XRPD patterns of PLGA scaffolds before (black), after (green) encapsulation and pure paracetamol (orange).

Figure 2c

XRPD patterns of PLGA scaffolds before (black), after (green) encapsulation and pure sulphapyridine (cyan).

Under ordinary visual inspection of Figure 2a, Figure 2b, Figure 2c, the changes in the XRPD patterns of the PLGA scaffolds are not obvious; but on closer inspection, weak peaks (∗) are evident on the X-ray patterns of the scaffolds after encapsulation even at the extremely low drug concentration used as shown in Figure 3a, Figure 3b, Figure 3c (black = PLGA scaffolds before encapsulation, green = PLGA scaffolds after encapsulation, in all cases); indicative of an interaction between the drugs and scaffolds.

Figure 3a

XRPD offset patterns of metronidazole encapsulation.

Figure 3b

XRPD offset patterns for paracetamol encapsulation.

Figure 3c

XRPD offset patterns for sulphapyridine encapsulation.

While the appearance of new (weak) peaks is apparent in the encapsulated scaffolds as shown in Figure 3a, Figure 3b, Figure 3c, these peaks do not occur in regions where the pure drugs exhibit characteristic peaks i.e. 12.15°, 13.80° (metronidazole), 23.40°, 24.34° (paracetamol) and 19.59°, 24.78° (sulphapyridine).

As such, these said peaks cannot be attributed to a physical interaction between the drugs and the scaffolds. (Gouda et al., 1977, Jensen et al., 1990, Ribeiro et al., 2012, Guns et al., 2010, Lehto et al., 2006, Tita et al., 2011).

Similarly, Fig. 4a–d below show the SEM images of the PLGA scaffolds before and after encapsulation with the model drugs used in this study.

Figure 4

SEM images of PLGA scaffold before encapsulation (a) and after encapsulation with (b) metronidazole (c) paracetamol and (d) sulphapyridine (scale and magnification were 10 μm and 500× in all cases respectively).

Fig. 4 above clearly shows that there is an interaction between the PLGA scaffold and the model drugs as the scaffolds are markedly different before and after encapsulation.

In conclusion, it has been shown that metronidazole, paracetamol and sulphapyridine can be encapsulated into PLGA scaffolds even at low concentration as permitted by their aqueous solubilities.

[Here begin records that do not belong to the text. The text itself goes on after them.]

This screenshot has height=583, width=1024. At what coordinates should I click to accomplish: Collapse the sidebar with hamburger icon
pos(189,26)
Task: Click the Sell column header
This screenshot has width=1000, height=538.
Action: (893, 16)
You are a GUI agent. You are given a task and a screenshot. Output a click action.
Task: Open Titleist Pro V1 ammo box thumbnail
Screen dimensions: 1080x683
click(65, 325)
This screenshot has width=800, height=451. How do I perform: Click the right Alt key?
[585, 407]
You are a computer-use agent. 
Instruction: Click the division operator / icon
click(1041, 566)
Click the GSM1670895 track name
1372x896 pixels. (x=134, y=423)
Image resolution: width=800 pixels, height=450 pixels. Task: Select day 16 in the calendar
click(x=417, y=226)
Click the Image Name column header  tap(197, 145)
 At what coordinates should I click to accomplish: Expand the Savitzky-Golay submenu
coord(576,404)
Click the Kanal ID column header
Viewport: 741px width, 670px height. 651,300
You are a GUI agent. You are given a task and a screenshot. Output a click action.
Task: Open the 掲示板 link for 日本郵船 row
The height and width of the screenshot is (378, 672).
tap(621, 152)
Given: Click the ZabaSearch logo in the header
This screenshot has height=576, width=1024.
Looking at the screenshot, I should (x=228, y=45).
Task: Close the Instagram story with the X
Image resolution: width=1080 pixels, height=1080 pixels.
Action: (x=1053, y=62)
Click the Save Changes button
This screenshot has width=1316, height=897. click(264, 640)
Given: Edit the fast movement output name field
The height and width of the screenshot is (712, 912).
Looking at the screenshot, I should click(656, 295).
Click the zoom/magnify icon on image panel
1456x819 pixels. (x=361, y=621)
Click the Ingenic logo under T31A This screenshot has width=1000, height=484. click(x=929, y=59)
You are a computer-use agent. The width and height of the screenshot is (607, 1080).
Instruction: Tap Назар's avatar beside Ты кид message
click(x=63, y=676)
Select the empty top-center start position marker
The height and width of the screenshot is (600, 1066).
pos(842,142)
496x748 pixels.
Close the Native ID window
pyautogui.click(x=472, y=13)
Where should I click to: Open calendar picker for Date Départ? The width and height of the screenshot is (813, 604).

XRPD has proven to be a veritable tool for monitoring the observed encapsulation, although the appearance of new/weaker peaks in the X-ray patterns of the encapsulated scaffolds cannot be adduced to a physical interaction between the drugs and scaffold rather it is suggestive of a stronger chemical interplay. SEM images also support the deductions from the study, with the physical appearances of the PLGA scaffolds significantly different after encapsulation.